1.00...010... (all zeros except a single one, or Schryer's Type 1)

1.10...010... (same as previous, but with additional leading one)

1.11...101... (all ones except a single zero)

1.00...01... (zeros then ones)

1.10...01... (same as previous, but with additional leading one)

1.11...10... (ones then zeros, or Schryer's Type 2)

relative exponents:

0, -1, -(significand bits / 2), -significand bits

So that's all there is to it?

No, there's plenty more to consider. First of all, there are a number of factors that affect floating-point behaviour here: hardware, driver, compiler, host sytem, etc. This is why we developed a tool that can be easly run whenever needed.

Semantics for programming GPUs currently allow for considerable leeway in how a program is implemented. Instructions can be re-ordered. Subexpressions involving constants or "uniform" parameters may be evaluated on the CPU. Associative and distributive properties, which do not hold for floating-point operations, may be applied in optimization. Our tool does not take into consideration the kinds of optimizations possible in larger program contexts.

What does this have to do with the original Paranoia?

The original Paranoia uses six tests for each operation. The tests are chosen to be tough cases for exact rounding, or failing that, chopping. Therefore, the results are seems to be rounded correctly, seems to be chopped or neither. There are further tests for a sticky bit, but those tests are only used if rounding looks good up to that point.

Note that in the case of exact rounding or chopping, you know the error bars.
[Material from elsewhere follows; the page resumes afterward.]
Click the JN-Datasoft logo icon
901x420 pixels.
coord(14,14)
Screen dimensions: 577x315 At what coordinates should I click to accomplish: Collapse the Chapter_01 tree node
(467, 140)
They are given in Table 1. If the result is neither, you can’t say anything about the accuracy of the floating-point operations (although there are earlier checks to make sure the accuracy is at least reasonable).

Where can I learn more?

A good place to start is What Every Computer Scientist Should Know About Floating-Point Arithmetic, which is listed in the references [4]. I’ve also included a link to the extended abstract that will go into the GP2 Proceedings [5].

Can I try it?

Of course! I’ll give you source code and windows executables, but there are a few warnings here.
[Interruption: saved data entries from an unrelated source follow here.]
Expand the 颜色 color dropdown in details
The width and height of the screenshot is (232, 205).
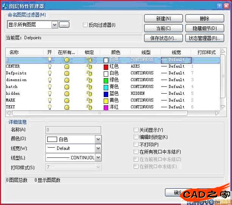click(98, 139)
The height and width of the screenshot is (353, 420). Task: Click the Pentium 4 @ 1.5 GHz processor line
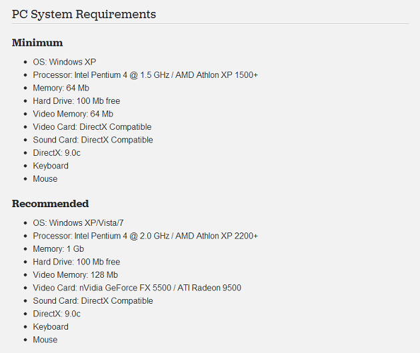click(x=145, y=75)
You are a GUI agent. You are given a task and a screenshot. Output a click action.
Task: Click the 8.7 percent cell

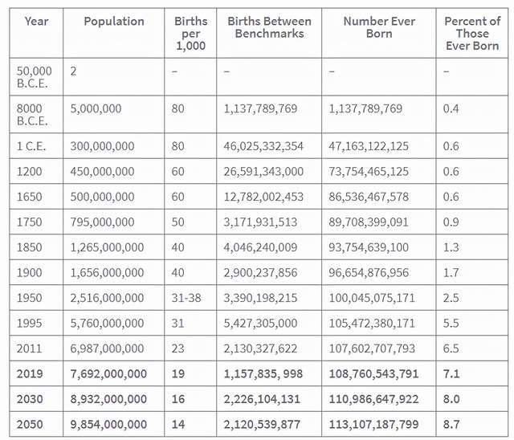(451, 424)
In general this is the raw code and executables I used to get numbers. There’s nothing nice about it! Repercussions follow:

I may do some cleaning and updating in the future, but that will depend partly on whether this turns out to be useful.
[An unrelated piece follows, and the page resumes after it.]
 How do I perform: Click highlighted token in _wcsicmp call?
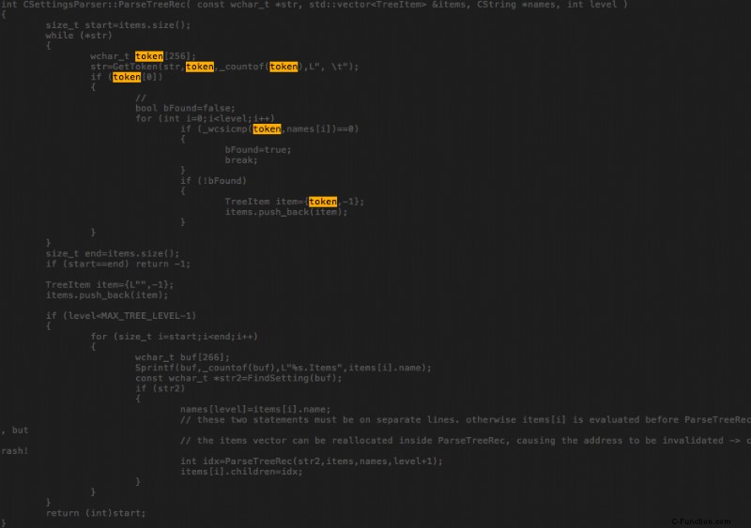267,128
Now that you've been properly warned, here's the info you need to use it:

References

  1. R. Karpinski. 1985. Paranoia: A floating-point benchmark [source code URL, the original is the version in BASIC]. Byte Magazine 10, 2 (Feb.), 223-235.
  2. IEEE. 1987. IEEE standard for binary floating-point arithmetic [url]. ACM SIGPLAN Notices 22, 2 (Feb.), 9-25.
  3. N. L. Schryer. 1981. a test of a computer’s floating-point arithmetic unit [url]. Tech. Rep. Computer Science Technical Report 89, AT&T Bell Laboratories, Feb.
  4. D. Goldberg. 1991. what every computer scientist should know about floating-point arithmetic [ps]. ACM Computing Surveys, 23, 1 (March).
  5. K. Hillesland, A. Lastra. GPU floating-point paranoia [pdf]. to appear in the proceedings of GP2. 2004. [Note: This version has some minor corrections relative to proceedings.]